Les pas du jeune homme se font plus rapides et plus sûrs lorsque les effluves de la cave de Romerito lui parviennent, cette odeur lui procure de la joie. Il s’arrête quelques instants, ferme les yeux, respire l’air par le nez et soudain son odorat est stimulé. Content, il saute un peu, arrive en courant devant la porte de la cave. Elle est fermée, ce qui ne l’étonne pas car il est déjà un peu tard. Cependant, il trouve anormal qu’il y ait de la poussière sur les moulures de la porte et de la terre sur le trottoir. Cela l’étonne, Romerito aime la propreté et souvent réprimandait les passants distraits qui marchaient sur le trottoir encore mouillé. Seule l’odeur un peu âcre des vins et d’autres liqueurs atteste de ce qui est vendu ici.

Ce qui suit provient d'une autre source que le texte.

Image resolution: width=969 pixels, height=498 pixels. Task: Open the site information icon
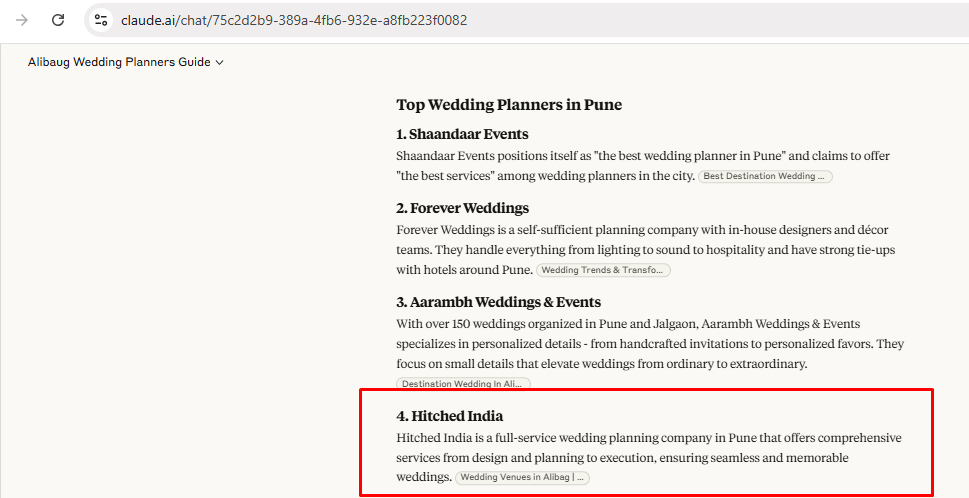coord(101,20)
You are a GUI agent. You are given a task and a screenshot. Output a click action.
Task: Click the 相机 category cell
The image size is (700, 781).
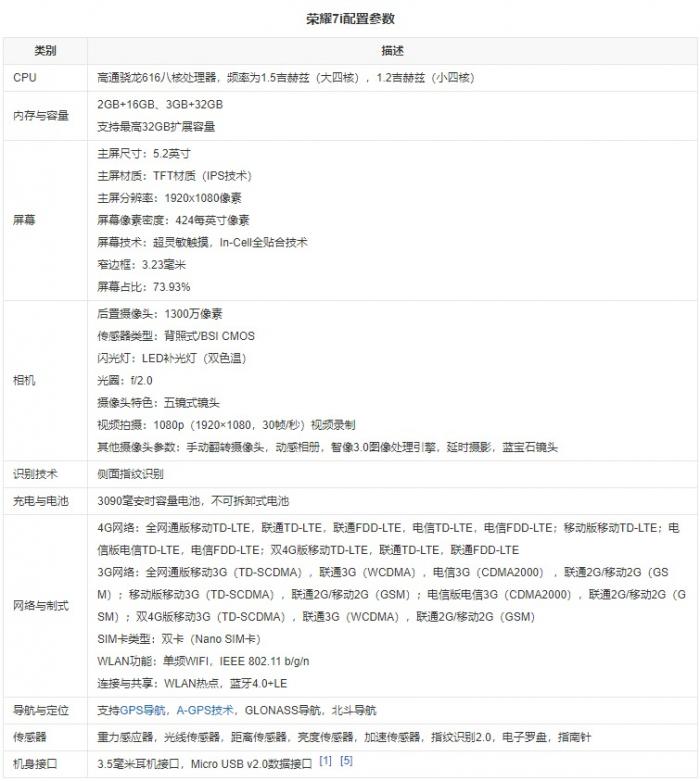coord(24,380)
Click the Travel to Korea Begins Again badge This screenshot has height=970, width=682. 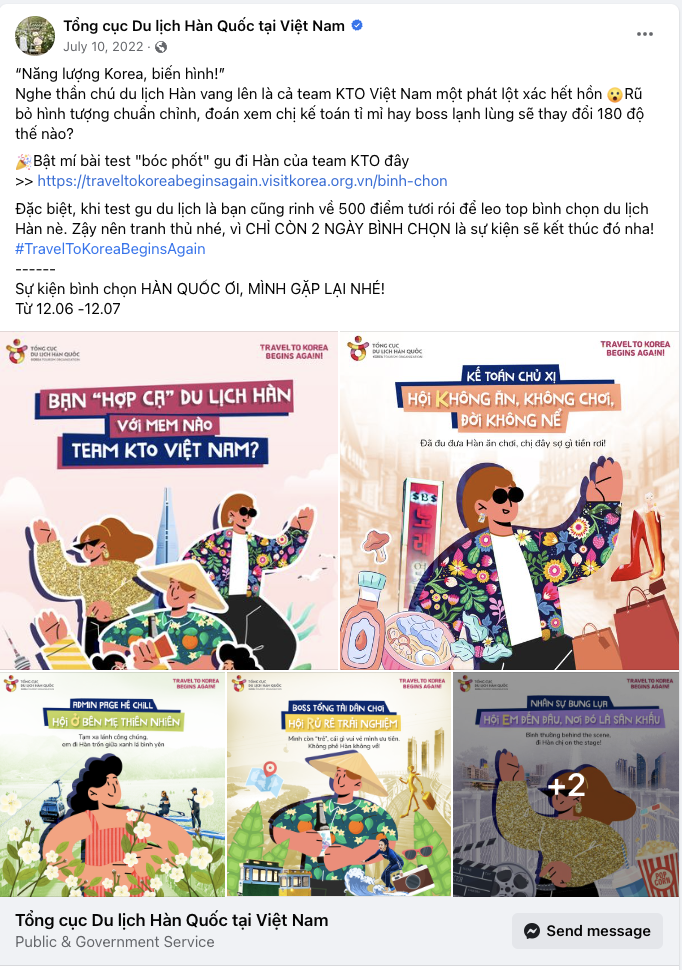(x=294, y=351)
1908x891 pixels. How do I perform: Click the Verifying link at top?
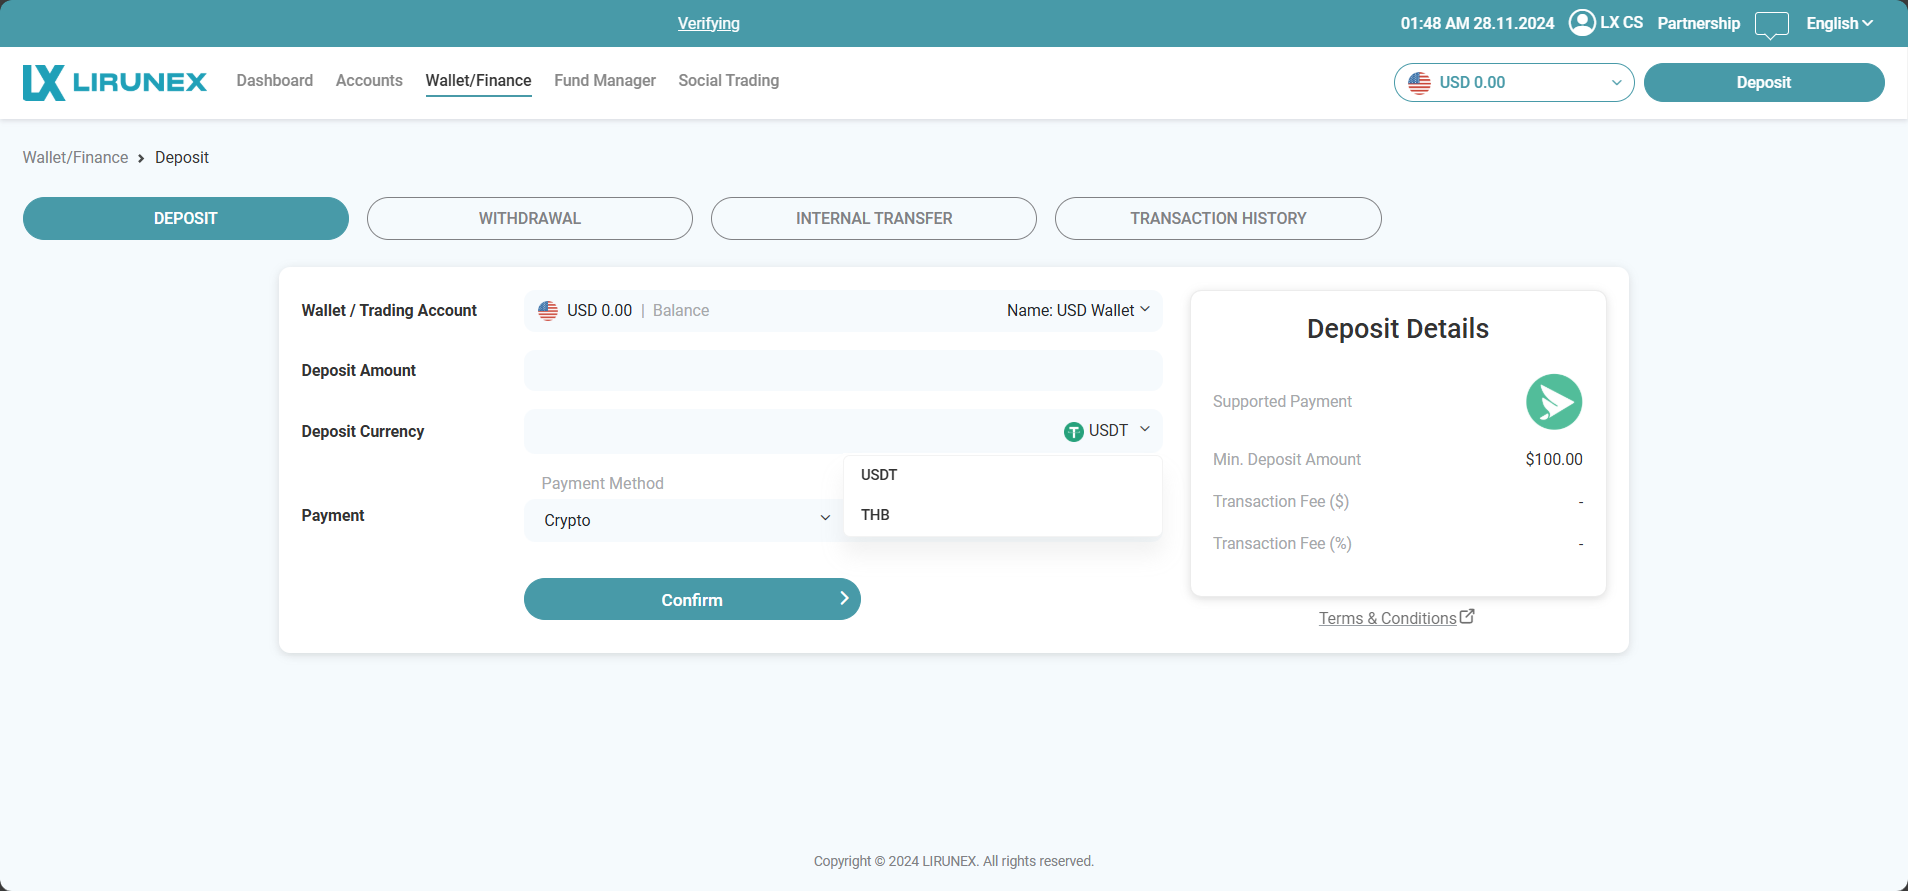(x=708, y=23)
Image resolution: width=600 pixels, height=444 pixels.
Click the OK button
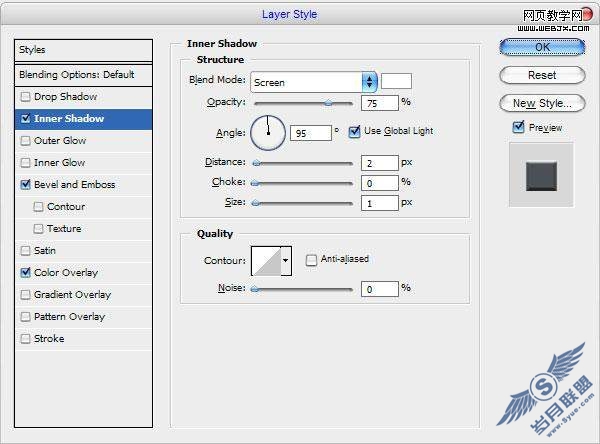tap(542, 47)
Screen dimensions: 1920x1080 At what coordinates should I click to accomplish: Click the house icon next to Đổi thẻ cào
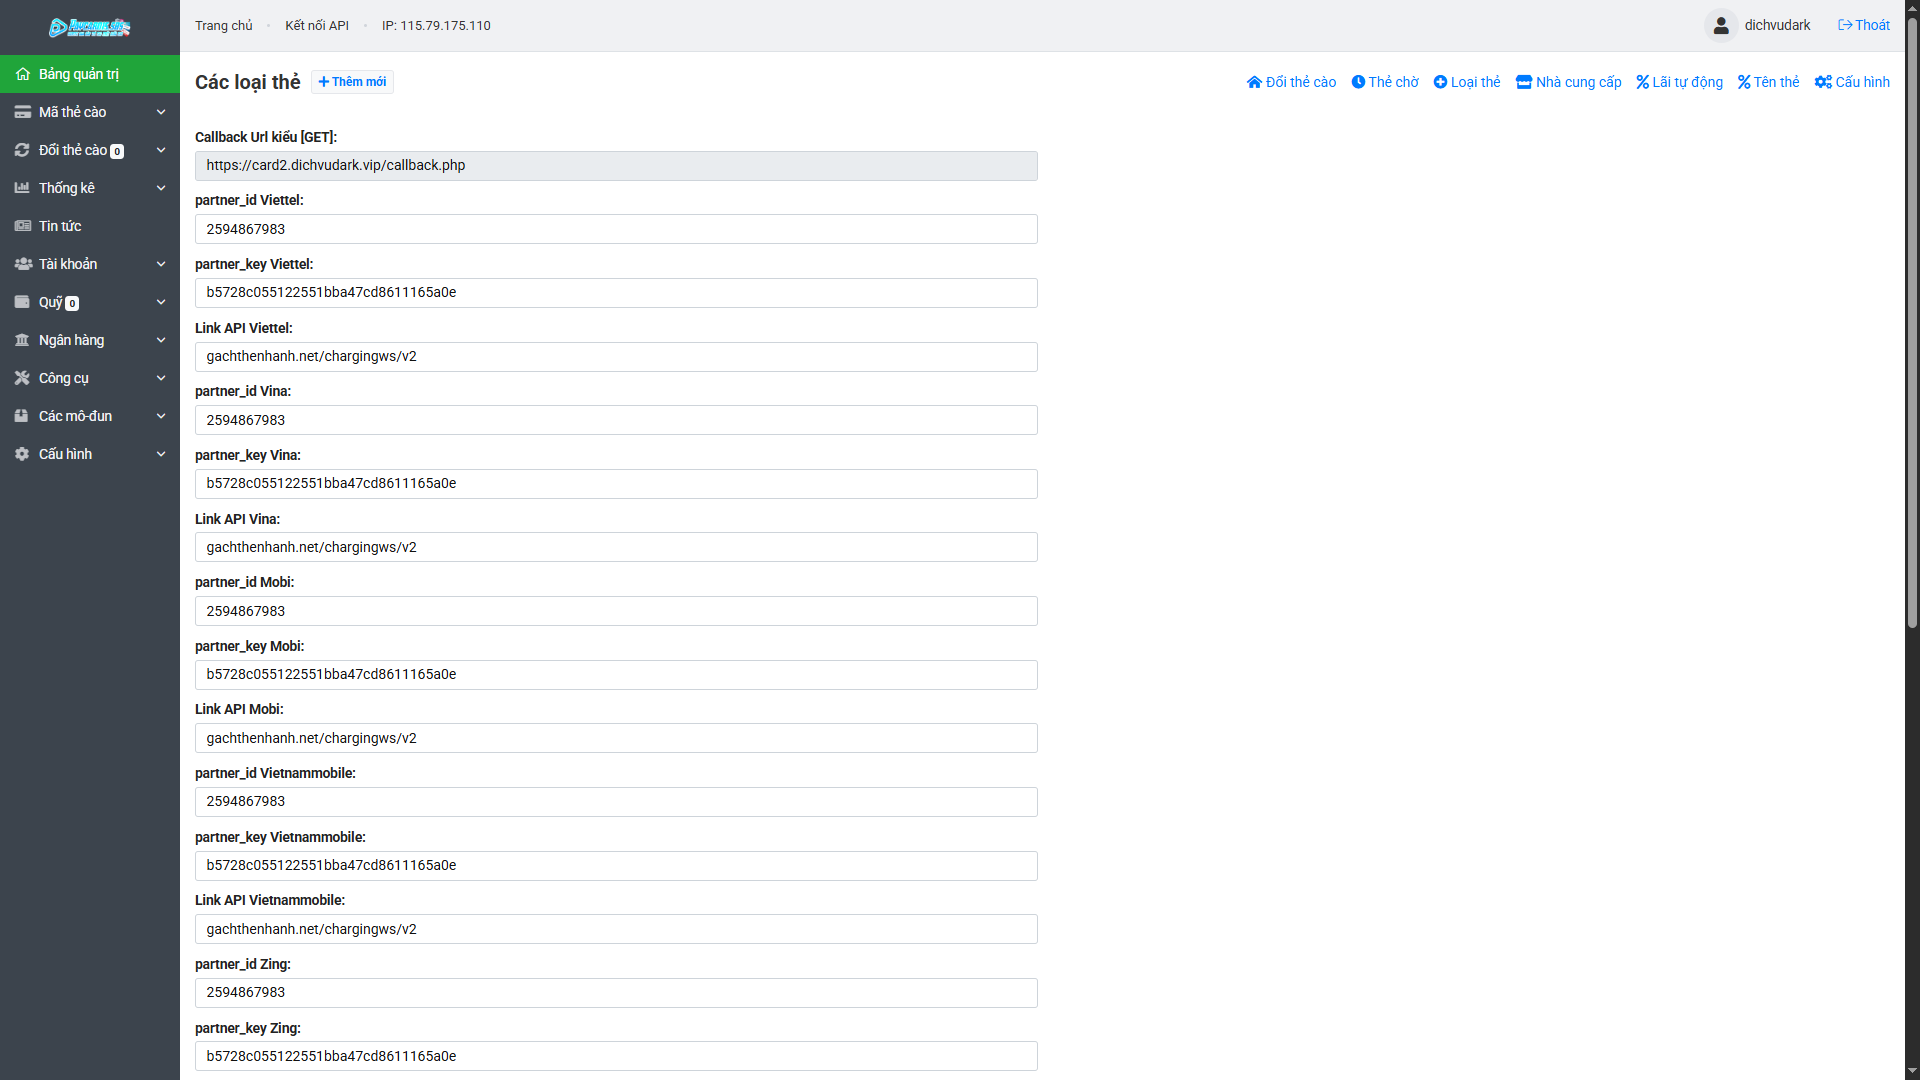(x=1254, y=82)
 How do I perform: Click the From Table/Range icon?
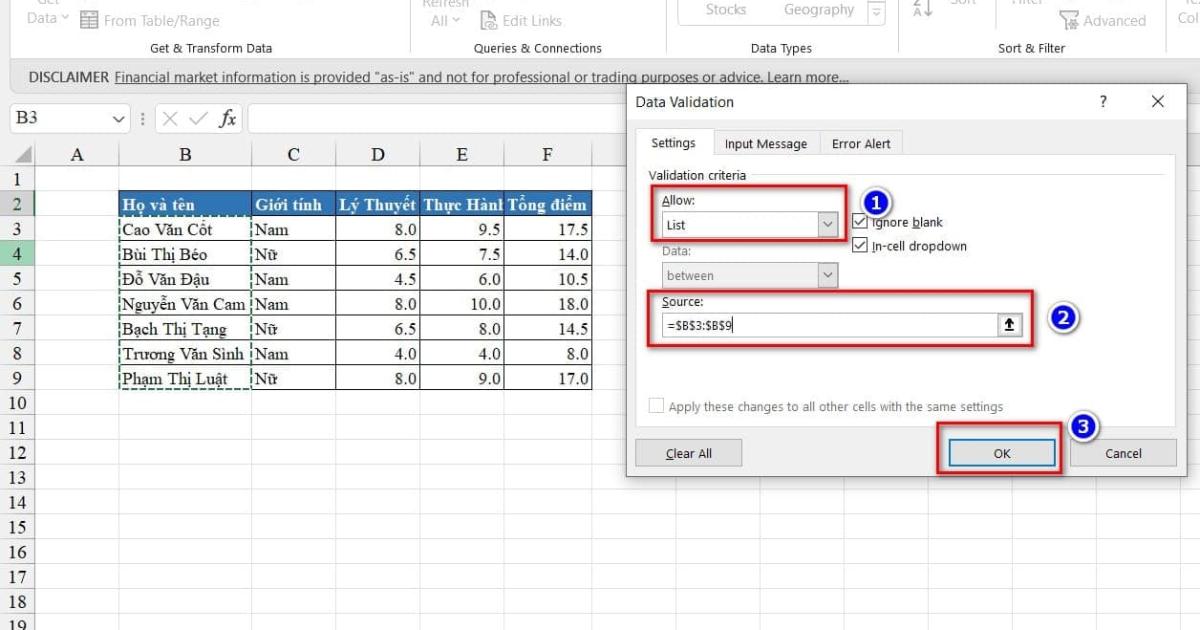pos(89,20)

Un peu triste, il pense à cet homme. Il s’était fait l’idée que ce serait lui le premier voisin qu’il irait saluer, avec qui il pourrait boire un bon verre de vin vieux, celui des tonneaux du fond de la cave. Ensuite, il marcherait vers sa maison. Il reste pensif. Il se souvient de sa propre enfance et de cet homme corpulent, très ami de son père, et surtout de la cave avec ses tonneaux et ses barriques. Il se souvient comment la mousse rosée et odorante montait sous le robinet, c’est ainsi qu’il a pu apprendre les origines du moût. Le caviste donnait toujours accès à sa curiosité impertinente d’enfant. Quelle joie quand Romerito le laissait comme patron du commerce et lui disait : « Pablito, je vais faire une livraison, tu es le responsable jusqu’à mon retour. Si jamais Paquita la “grosse” vient acheter du vin, fais attention, elle marchande en disant que sa bonbonne ne contient pas douze litres, c’est faux. » Il attendait que cette femme vienne pour lui montrer qu’elle se trompait. Après il lui raconterait et penserait à la rigolade qu’ils auraient eue ensemble.